Emergency Limitations for Nursing Facility and Hospital Inpatient Services. CMS is proposing to increase the frequency of nursing facility care services provided via telehealth from once every 30 days to once every three days. The agency is also asking for comments on a proposal that the frequency limitation be eliminated, and how best to balance virtual and in-person care in that case.
Communications Technology-Based Services (CTBS). CMS is proposing to expand the list of providers able to bill for telehealth services through HCPCS codes G2061-G2063 to include licensed clinical social workers, clinical psychologists, physical and occupational therapists and speech language pathologists who bill Medicare directly for their services. This would make permanent coverage now allowed under emergency waiver.
In addition, the agency proposes to create two additional codes – G20X0 and G20X2 – for billing by non-physician practitioners who can’t independently bill for E/M services.
To help therapists bill for their service, the agency is proposing that HCPCS codes G20X0, G20X2, G2061, G2062 and G2063 be designated “sometimes therapy” services.
“When billed by a private practice PT, OT, or SLP, the codes would need to include the corresponding GO, GP, or GN therapy modifier to signify that the CTB are furnished as therapy services furnished under an OT, PT, or SLP plan of care,” the Foley team advises.
Trump’s Executive Order, meanwhile, sets out timetables for certain goals. Within 30 days, he says:
Trump gives the HHS Secretary 60 days, meanwhile, to review the emergency measures enacted during the pandemic to improve telehealth coverage and access and “propose a regulation to extend these measures, as appropriate, beyond the duration” of the public health emergency.
The order drew some praise from experts.
It’s “a welcomed step towards assuring the continued growth and expansion of telehealth post-COVID,” said Nadia de la Houssaye, a partner with the Jones Walker law firm. “The Order’s focus on rural American and the need to help small rural hospitals integrate robust telehealth platforms, with improved technology and infrastructure, really hit home.
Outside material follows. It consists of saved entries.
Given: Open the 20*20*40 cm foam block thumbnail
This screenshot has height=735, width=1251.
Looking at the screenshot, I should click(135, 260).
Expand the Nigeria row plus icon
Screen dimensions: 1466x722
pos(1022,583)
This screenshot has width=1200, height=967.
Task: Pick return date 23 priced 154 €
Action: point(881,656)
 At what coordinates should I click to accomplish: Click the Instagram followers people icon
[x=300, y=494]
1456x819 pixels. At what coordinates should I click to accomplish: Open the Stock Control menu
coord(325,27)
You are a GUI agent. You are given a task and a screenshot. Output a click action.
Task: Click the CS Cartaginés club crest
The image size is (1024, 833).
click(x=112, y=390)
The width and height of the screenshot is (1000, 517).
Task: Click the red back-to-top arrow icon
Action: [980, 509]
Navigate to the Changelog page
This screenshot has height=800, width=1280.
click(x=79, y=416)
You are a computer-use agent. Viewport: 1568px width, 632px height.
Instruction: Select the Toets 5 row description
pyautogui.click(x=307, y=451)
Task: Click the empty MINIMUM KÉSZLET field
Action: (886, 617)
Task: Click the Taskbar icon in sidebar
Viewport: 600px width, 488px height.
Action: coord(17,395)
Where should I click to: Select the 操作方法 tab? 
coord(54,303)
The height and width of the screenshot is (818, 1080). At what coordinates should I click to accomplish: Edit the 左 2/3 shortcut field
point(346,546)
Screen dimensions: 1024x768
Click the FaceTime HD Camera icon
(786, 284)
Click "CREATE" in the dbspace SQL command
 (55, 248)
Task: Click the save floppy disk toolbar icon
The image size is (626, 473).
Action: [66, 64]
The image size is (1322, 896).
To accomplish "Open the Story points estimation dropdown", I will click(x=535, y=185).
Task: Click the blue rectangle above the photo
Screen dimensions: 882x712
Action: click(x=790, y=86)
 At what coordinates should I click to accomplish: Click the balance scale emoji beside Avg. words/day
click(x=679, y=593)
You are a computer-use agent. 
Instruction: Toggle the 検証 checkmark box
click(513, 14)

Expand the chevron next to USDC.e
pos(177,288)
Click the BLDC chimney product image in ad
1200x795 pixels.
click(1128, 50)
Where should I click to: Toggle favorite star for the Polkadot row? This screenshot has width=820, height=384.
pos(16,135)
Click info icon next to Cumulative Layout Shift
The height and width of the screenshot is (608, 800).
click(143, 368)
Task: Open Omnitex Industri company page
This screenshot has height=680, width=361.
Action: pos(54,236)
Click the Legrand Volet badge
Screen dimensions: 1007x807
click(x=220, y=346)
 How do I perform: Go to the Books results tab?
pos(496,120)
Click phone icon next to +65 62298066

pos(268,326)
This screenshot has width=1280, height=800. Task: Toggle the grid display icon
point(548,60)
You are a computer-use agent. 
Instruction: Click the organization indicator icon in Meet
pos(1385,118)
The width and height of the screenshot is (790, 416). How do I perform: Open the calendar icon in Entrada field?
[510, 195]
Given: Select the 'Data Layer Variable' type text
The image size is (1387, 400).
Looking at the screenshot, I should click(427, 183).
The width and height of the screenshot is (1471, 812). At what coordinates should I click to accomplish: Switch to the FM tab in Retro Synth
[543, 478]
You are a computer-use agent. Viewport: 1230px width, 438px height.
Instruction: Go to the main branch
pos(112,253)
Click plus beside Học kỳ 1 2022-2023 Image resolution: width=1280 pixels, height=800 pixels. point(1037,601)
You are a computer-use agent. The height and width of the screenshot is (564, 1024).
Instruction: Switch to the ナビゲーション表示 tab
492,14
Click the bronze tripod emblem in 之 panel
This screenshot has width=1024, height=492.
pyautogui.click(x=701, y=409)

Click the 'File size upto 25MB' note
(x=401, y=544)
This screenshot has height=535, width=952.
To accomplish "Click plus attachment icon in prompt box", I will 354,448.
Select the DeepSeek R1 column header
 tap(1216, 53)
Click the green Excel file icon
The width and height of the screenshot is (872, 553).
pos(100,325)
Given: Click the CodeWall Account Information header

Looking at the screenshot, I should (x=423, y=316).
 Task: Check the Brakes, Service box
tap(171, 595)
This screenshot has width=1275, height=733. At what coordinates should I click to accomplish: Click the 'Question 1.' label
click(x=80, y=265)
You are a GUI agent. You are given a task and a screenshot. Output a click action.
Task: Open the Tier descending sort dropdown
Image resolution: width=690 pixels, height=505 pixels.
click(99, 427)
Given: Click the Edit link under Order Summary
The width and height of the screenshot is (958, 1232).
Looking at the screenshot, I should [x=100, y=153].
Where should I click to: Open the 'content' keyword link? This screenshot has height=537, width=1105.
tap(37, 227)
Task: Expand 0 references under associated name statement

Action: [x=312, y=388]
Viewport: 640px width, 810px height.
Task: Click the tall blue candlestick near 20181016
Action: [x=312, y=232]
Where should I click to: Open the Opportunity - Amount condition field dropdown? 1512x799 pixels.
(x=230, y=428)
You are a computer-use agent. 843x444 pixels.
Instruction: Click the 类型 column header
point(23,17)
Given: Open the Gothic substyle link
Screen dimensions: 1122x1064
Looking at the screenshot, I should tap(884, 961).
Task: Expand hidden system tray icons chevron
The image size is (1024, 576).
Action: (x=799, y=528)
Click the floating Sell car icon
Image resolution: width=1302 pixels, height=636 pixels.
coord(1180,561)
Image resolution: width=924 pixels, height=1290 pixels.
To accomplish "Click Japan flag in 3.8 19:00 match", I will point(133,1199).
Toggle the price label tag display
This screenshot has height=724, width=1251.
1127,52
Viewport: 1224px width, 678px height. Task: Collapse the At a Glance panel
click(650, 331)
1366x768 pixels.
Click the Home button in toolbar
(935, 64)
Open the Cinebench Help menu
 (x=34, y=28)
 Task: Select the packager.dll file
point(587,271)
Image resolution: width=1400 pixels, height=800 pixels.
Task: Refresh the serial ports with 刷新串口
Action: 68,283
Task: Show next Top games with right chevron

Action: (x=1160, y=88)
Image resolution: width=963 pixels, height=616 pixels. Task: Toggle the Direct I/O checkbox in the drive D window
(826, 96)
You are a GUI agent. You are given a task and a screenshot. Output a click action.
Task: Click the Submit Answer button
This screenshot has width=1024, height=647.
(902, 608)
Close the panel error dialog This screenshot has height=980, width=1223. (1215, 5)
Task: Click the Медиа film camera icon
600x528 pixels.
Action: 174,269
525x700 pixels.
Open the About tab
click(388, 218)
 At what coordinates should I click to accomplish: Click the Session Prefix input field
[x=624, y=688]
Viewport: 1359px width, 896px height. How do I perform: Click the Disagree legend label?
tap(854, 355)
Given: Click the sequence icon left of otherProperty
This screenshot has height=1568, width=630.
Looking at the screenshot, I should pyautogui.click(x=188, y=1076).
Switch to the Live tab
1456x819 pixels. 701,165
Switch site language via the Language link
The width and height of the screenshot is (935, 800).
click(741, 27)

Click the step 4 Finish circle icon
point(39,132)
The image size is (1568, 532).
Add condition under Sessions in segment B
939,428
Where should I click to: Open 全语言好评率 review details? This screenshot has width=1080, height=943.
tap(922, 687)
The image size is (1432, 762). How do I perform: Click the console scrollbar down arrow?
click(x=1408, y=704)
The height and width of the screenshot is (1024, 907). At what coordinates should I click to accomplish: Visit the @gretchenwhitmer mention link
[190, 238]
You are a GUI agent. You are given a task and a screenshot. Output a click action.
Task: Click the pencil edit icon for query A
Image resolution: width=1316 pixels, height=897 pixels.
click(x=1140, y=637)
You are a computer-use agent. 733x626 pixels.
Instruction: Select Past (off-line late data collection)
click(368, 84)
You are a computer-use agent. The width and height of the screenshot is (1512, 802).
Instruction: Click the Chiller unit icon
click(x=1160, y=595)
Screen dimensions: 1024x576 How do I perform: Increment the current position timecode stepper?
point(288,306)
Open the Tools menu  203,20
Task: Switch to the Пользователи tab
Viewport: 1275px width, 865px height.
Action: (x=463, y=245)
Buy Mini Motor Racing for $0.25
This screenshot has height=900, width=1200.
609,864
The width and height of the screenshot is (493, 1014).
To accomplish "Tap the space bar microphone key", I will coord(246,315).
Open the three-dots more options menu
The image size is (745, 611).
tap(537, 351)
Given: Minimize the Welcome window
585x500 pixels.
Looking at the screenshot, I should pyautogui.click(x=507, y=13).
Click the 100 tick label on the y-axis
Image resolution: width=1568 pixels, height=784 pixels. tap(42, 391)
Having grown up in rural Southwest Louisiana, I have witnessed the death of many rural hospitals, which led to the death of many rural communities.”
“That said, the Order’s focus on rural telehealth should not diminish the need to advance telehealth expansion to all Americans, regardless of geographic location,” she added. “Additionally, although the Order is certainly a promising step forward in the long-term telehealth playing field, additional regulatory barriers at the federal and state level must be addressed to make permanent the waivers put in place in response to COVID and to solidify the long-term benefits and success of telehealth integration.”
Carrie Nixon, of the Nixon Law Group, said the order calls for “a strategy to improve rural health by improving the communications infrastructure in rural America,” though she notes such a stretchy would have to be funded.
“While Trump’s Executive Order is a good show of support for rural Americans, it lacks any real teeth when it comes to expanding telehealth,” she said. “An Executive Order can instruct an agency on the type of action the President would like it to take, but it can’t change existing law.”
“The Order directs the Secretary of Health & Human Services to extend the flexibilities around telehealth implemented during the COVID beyond the declared Public Health Emergency, but the fact is that Congress has to take action to pass a law removing the barriers to reimbursement for Medicare telehealth visits,” Nixon concluded. “Without legislative action, the vast majority of Medicare patients won’t have access to telehealth when the PHE (public health emergency) is over.”